In terms of Fair Value, WPC often appears cheaper on the surface. WPC typically trades at a lower Price-to-AFFO (P/AFFO) multiple, often in the 11x-13x range, compared to Realty Income's premium multiple of 13x-15x. This valuation gap is reflected in their dividend yields, with WPC's yield frequently above 6% while Realty Income's is often in the 5% range. The market awards Realty Income a premium for its quality, lower risk profile, and more predictable growth. WPC's discount to its Net Asset Value (NAV) is also frequently wider than Realty Income's. While WPC's higher yield is tempting, it comes with higher perceived risk and a slower growth outlook. Better value today: W. P. Carey Inc., for investors prioritizing current income and willing to accept a more modest growth and higher risk profile, as its valuation discount offers a compelling yield.

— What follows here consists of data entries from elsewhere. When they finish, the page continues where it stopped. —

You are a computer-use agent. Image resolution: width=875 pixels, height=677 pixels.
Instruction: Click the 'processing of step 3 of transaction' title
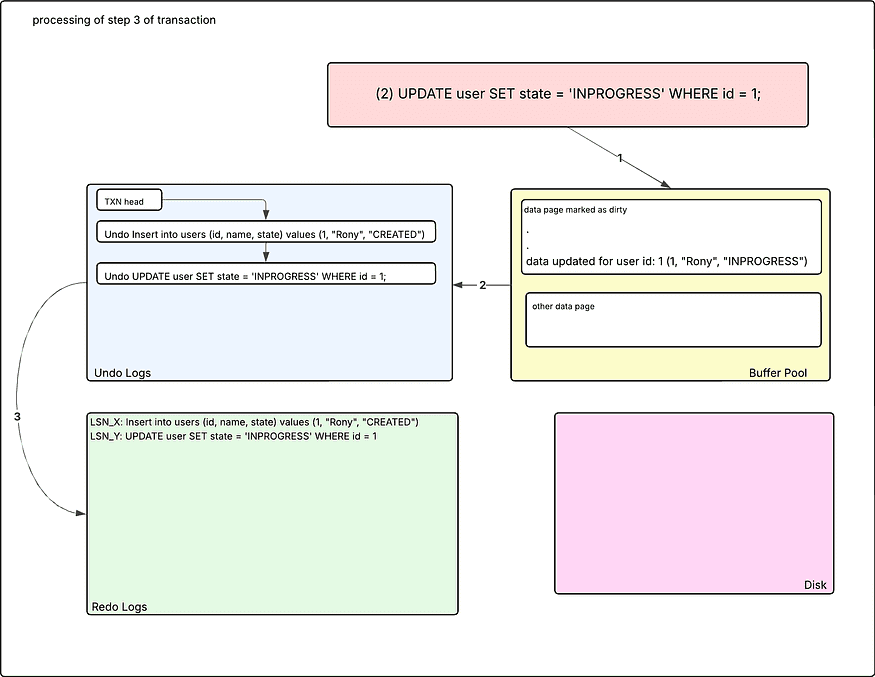123,20
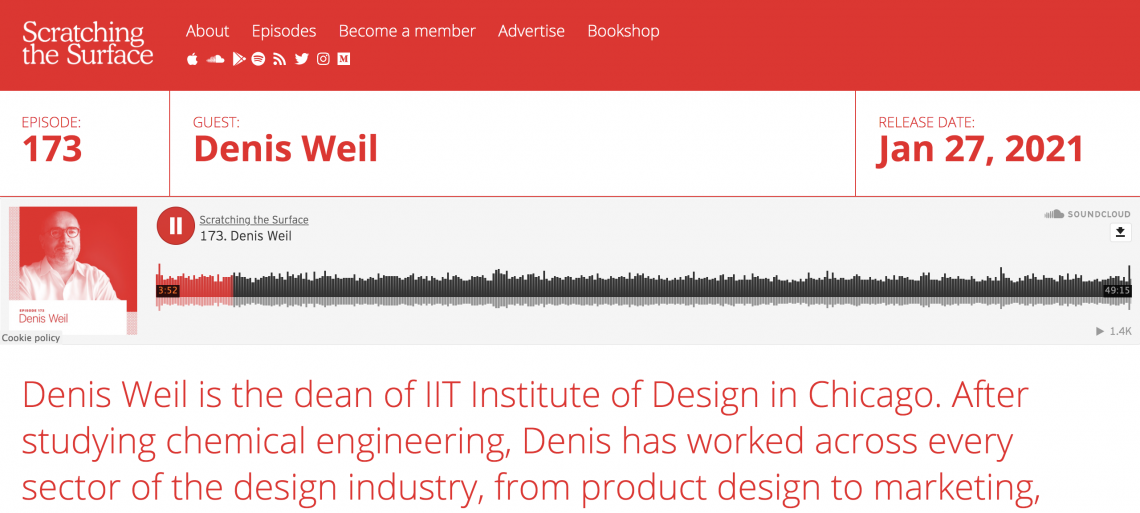Open the Twitter bird icon

(x=302, y=60)
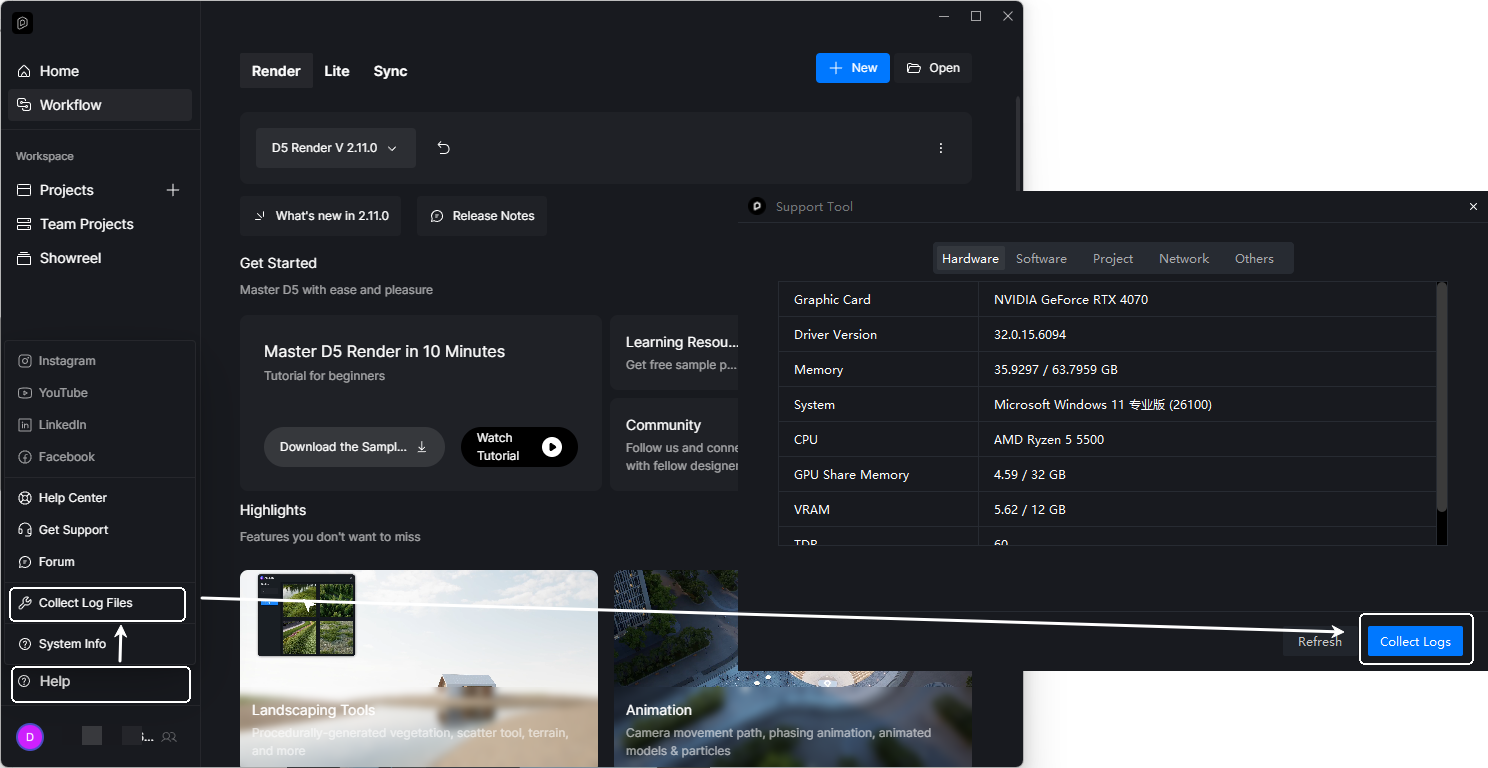Close the Support Tool window

tap(1473, 207)
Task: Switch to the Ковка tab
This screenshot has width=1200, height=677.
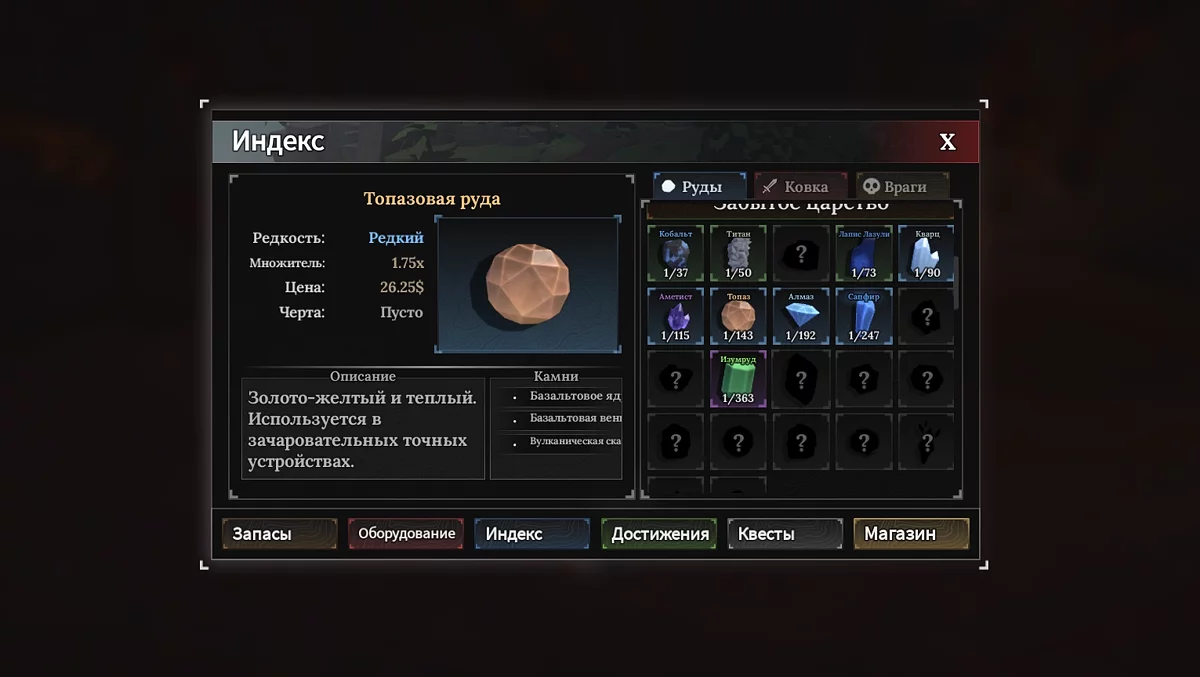Action: click(x=801, y=187)
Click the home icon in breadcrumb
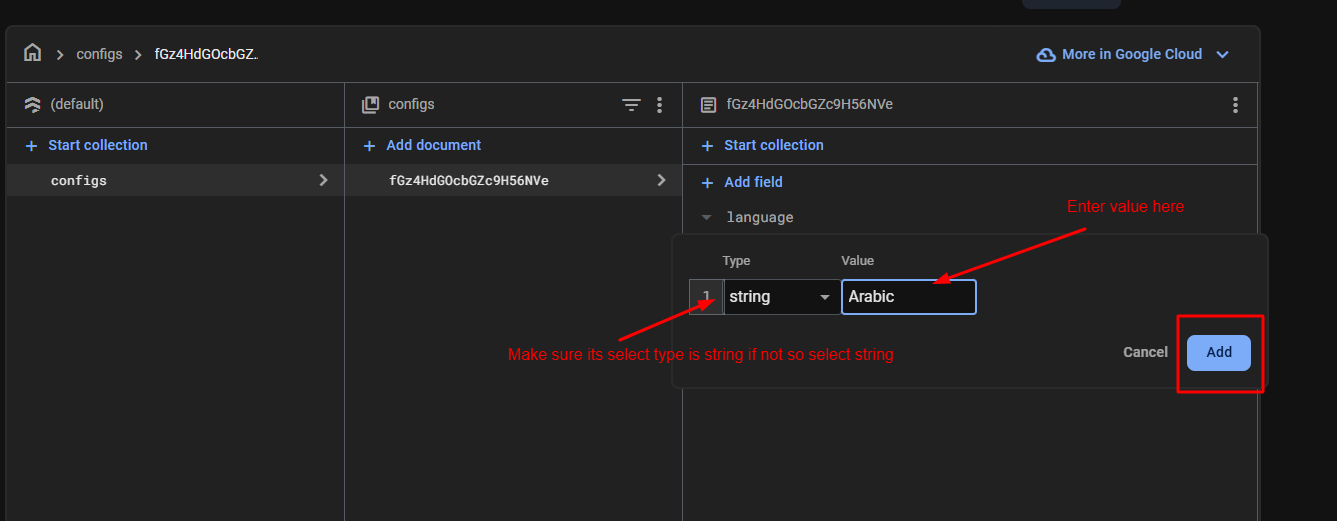Viewport: 1337px width, 521px height. coord(33,53)
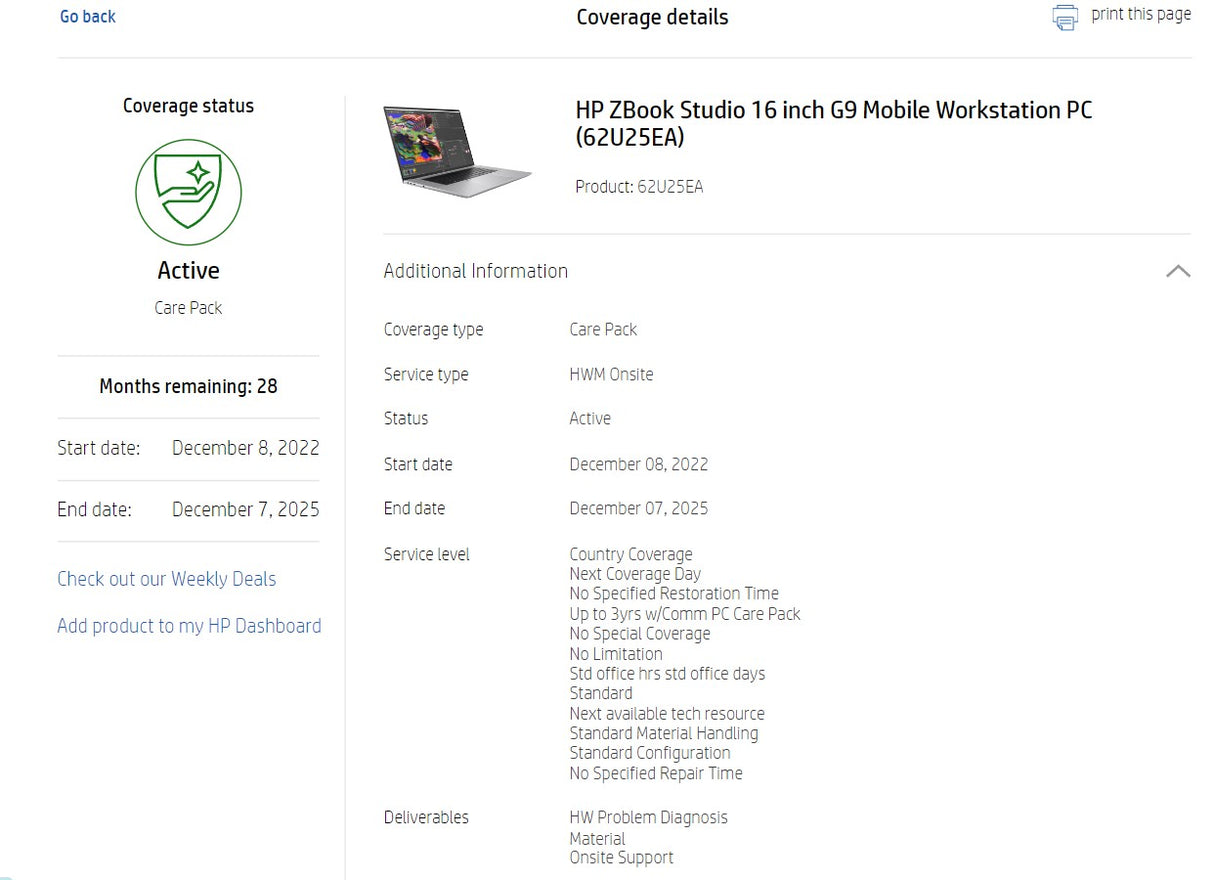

Winner: Realty Income Corporation over W. P. Carey Inc. Realty Income's victory is rooted in its fortress-like balance sheet (A- credit rating), superior scale (>15,450 properties vs. WPC's ~1,400), and a highly predictable growth model funded by a lower cost of capital. Its key strengths are its consistent dividend growth, a hallmark of a Dividend Aristocrat, and its ability to execute large-scale acquisitions that are out of reach for WPC. WPC’s notable weakness is its slower growth profile and higher cost of capital, which limits its competitiveness. While WPC’s significant international presence and inflation-linked leases are primary strengths, they are not enough to overcome Realty Income's commanding lead in quality and safety. The verdict is clear: Realty Income is the superior long-term investment for risk-averse investors seeking a blend of income and moderate growth.